As well as deferring the question of Chechnya's political status, Lebed's agreement with Maskhadov also provided for a joint commission to monitor troop withdrawals and the economic reconstruction of war-shattered Chechnya.
An earlier ceasefire signed by the two men has held although some commanders in Chechnya have yet to be convinced the war is actually over.
Interfax news agency quoted the head of Russian interior ministry forces, Anatoly Shkirko, as saying he was not ready to accept that the fighting had finished.
One would like to believe that the war was over but I seriously doubt it, Shkirko told the agency.
He said the Chechens were breaking the ceasefire by leaving some 2,000 of their fighters in Grozny when only 270 were allowed to form the joint Chechen/Russian patrols which are monitoring the city.

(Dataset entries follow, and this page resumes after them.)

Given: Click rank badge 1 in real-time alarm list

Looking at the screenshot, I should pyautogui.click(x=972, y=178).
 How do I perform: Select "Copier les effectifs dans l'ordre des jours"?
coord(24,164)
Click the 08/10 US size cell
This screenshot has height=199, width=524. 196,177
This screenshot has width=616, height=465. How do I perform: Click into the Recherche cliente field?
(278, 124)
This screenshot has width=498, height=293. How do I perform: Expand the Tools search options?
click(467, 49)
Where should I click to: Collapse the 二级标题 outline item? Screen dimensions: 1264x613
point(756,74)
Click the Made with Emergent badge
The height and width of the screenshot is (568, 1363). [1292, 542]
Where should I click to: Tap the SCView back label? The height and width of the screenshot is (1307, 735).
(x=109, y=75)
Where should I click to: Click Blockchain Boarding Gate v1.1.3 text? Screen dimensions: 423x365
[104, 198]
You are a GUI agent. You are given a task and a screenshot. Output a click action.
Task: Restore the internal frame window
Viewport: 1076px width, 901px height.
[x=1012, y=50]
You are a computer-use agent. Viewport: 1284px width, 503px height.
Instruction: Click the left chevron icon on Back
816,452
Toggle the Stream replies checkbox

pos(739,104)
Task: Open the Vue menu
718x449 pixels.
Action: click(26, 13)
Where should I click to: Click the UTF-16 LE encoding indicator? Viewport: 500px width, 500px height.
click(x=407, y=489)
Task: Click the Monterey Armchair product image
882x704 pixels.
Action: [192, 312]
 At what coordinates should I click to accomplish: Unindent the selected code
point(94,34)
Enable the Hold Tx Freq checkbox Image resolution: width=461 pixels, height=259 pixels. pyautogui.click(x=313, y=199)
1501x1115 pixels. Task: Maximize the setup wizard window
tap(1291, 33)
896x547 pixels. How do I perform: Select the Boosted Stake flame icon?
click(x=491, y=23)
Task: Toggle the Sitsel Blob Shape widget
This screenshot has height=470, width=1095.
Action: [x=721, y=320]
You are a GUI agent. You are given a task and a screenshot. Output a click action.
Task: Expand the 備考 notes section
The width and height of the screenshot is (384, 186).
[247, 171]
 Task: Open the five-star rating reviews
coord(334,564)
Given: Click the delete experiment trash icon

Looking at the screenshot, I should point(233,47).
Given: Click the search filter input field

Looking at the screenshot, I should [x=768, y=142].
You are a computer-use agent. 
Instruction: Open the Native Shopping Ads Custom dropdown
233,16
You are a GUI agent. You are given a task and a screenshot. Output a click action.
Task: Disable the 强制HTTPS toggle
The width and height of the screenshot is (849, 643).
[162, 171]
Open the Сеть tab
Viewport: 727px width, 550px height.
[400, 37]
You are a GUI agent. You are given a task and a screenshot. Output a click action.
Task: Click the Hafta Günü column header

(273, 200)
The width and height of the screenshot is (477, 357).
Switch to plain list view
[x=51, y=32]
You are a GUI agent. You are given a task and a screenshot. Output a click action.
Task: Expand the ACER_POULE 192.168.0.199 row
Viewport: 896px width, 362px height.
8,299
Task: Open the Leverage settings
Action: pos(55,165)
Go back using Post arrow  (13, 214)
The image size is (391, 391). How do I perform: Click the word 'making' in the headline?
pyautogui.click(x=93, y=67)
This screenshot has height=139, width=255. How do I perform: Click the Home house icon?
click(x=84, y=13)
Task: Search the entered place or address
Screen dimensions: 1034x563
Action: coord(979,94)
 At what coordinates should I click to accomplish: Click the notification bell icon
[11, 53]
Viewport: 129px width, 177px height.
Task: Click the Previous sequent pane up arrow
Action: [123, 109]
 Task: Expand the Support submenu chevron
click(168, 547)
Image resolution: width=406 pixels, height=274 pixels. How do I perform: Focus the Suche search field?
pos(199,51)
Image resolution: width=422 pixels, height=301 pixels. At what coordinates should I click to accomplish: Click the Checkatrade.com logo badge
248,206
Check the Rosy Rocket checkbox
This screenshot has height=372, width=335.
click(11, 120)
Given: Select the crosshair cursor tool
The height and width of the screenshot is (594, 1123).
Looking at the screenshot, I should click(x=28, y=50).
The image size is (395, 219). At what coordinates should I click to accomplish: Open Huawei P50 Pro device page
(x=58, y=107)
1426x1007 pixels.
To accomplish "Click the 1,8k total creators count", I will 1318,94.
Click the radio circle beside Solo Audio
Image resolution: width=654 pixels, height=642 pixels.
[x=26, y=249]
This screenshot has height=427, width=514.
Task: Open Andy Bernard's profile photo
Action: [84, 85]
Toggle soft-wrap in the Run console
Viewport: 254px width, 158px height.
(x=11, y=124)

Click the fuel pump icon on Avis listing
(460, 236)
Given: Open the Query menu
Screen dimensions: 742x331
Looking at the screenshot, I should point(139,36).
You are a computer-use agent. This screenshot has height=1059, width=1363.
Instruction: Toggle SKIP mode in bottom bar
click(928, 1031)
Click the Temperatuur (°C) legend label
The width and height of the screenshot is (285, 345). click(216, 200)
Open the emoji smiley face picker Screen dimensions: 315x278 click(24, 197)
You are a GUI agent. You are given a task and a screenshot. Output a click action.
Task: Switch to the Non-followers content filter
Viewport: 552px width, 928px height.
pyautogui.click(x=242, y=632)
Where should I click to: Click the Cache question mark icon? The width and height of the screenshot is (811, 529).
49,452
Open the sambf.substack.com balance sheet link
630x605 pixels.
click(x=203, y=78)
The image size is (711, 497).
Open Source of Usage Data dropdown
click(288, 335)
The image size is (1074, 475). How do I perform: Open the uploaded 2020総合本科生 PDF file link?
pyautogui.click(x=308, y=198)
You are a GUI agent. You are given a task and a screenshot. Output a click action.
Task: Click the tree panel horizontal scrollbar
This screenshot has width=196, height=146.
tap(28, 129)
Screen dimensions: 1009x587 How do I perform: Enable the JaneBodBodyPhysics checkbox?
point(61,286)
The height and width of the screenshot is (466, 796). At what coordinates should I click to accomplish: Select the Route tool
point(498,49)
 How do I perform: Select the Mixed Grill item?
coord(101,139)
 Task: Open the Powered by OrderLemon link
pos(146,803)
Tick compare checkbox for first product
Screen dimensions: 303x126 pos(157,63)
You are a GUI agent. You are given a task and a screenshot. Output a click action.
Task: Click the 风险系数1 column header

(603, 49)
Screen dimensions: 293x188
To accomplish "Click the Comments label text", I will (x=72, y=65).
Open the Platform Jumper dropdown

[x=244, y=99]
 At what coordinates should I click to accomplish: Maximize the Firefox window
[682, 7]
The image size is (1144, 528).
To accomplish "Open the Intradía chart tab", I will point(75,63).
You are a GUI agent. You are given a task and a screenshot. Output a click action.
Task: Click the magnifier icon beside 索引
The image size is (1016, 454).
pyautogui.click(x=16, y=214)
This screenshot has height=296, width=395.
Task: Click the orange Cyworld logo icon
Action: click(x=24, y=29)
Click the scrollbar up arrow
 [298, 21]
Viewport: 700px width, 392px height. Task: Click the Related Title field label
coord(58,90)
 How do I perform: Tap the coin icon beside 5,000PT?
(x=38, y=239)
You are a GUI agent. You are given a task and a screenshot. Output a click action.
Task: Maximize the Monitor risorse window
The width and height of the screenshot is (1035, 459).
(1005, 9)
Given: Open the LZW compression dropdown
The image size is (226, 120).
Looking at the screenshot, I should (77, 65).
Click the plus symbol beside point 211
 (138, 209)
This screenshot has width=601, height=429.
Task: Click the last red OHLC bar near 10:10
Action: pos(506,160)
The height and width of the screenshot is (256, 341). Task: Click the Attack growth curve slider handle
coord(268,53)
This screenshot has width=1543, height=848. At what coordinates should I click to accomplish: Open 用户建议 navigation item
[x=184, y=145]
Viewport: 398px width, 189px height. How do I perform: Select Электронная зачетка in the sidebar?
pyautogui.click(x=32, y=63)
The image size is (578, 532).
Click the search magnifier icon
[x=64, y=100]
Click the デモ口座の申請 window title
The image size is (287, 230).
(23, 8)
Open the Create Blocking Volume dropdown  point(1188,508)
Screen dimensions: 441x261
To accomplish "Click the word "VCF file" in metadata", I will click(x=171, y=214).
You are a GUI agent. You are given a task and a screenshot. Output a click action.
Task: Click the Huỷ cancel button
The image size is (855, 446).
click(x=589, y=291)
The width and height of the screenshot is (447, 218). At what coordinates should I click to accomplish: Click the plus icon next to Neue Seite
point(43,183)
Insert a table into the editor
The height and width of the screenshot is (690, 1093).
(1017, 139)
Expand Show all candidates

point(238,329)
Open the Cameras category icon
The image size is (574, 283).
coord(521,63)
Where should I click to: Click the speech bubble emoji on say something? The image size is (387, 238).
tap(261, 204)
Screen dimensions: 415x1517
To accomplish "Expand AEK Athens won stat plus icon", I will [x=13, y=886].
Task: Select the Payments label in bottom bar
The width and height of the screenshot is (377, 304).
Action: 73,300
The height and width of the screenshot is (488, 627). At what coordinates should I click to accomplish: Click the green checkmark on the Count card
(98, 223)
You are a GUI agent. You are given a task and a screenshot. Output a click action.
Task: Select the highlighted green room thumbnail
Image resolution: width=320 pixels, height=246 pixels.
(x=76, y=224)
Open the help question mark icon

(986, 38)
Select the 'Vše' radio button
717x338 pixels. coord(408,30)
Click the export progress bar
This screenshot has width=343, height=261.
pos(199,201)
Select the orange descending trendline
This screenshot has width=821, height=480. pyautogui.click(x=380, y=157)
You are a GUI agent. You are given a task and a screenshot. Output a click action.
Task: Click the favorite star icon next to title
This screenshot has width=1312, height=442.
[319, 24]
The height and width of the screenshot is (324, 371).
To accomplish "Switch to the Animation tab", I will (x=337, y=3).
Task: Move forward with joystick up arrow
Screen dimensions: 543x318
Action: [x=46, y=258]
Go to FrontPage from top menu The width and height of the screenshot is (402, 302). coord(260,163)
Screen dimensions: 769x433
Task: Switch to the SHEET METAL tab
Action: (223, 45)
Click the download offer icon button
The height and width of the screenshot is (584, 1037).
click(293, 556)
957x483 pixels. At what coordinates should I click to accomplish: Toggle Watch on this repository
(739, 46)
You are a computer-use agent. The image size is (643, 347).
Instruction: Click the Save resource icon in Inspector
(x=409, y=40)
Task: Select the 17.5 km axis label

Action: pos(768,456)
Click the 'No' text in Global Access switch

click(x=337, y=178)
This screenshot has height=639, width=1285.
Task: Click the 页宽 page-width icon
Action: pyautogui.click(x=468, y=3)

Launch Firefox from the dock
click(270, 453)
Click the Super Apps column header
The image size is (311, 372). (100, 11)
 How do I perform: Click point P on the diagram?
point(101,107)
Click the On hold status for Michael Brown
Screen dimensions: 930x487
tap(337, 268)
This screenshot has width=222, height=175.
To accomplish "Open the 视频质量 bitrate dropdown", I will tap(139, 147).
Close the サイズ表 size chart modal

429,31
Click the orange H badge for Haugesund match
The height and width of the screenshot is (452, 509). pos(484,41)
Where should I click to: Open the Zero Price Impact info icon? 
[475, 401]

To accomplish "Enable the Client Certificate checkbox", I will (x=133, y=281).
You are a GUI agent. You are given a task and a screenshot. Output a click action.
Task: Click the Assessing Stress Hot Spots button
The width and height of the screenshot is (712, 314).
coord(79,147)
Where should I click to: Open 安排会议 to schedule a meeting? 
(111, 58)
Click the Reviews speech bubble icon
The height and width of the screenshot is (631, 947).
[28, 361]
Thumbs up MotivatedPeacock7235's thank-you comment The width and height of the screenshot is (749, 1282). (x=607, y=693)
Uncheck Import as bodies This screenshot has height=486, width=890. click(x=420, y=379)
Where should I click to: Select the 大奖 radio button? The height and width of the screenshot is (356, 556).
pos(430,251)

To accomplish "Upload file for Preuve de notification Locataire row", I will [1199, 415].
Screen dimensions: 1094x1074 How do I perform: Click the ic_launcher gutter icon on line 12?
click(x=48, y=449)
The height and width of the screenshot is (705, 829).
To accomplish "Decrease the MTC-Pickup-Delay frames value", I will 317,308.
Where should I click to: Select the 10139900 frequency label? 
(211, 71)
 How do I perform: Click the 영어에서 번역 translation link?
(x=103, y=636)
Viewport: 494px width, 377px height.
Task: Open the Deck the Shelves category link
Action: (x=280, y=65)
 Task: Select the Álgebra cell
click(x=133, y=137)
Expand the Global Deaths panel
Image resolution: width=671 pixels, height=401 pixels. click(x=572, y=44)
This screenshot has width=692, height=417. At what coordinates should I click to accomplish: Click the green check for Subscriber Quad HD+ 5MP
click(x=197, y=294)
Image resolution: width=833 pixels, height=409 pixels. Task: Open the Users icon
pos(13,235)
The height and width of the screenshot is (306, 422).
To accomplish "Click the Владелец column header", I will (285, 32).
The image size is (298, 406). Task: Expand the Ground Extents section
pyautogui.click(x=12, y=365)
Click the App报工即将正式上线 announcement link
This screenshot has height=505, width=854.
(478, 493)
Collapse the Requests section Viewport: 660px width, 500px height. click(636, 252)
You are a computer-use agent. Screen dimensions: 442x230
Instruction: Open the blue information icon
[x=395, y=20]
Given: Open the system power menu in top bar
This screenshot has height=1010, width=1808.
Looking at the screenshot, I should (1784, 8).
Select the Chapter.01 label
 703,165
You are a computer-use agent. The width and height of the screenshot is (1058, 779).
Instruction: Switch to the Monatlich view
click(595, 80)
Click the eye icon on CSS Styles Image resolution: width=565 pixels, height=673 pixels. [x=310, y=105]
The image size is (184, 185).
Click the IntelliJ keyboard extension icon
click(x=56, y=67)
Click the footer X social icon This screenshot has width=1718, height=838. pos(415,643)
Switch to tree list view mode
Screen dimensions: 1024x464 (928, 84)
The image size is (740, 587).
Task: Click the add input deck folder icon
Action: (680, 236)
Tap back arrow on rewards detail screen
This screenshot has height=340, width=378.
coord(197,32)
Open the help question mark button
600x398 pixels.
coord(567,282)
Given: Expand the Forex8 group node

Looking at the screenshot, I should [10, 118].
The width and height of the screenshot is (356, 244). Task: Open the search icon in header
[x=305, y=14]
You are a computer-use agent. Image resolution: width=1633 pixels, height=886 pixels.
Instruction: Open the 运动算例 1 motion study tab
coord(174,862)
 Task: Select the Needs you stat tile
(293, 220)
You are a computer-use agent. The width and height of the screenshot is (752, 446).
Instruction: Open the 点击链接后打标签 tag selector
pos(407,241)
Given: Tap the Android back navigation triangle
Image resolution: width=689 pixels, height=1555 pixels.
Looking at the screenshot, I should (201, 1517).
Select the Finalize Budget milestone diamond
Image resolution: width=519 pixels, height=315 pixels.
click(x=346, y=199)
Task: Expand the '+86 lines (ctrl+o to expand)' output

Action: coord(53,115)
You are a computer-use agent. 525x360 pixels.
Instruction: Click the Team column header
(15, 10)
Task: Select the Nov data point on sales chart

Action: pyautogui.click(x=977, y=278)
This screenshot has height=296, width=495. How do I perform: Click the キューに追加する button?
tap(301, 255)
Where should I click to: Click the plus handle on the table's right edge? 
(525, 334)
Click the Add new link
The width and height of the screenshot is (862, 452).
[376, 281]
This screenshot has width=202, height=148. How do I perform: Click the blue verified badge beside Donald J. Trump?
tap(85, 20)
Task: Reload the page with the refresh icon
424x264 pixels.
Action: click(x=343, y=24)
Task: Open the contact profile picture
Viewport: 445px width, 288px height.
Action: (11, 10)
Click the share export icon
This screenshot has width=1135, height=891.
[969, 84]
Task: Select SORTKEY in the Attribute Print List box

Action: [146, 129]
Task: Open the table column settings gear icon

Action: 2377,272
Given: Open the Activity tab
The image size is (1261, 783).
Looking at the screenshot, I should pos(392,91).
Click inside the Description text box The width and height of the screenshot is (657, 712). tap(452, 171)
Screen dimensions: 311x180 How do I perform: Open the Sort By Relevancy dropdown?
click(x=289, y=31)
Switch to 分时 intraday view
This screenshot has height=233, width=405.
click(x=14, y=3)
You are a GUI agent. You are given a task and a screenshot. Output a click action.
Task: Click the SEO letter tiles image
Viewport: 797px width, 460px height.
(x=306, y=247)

Shkirko said this had forced him to leave some of his men in the city.
Tass said the separatists had installed their own regional commanders in several towns, ousting leaders installed there by the Russian-backed administration of Doku Zavgayev.
Zavgayev, who is resented by the separatists as a Moscow puppet, told Tass he expected to play an important role in a future coalition government.
Other members of the government have accused Lebed of handing Chechnya over to bandits.
Separatist leader Zelimkhan Yandarbiyev said the agreement was a serious step towards peace but he warned of a danger coming from the party of war those in Russia who want to continue the 21-month conflict.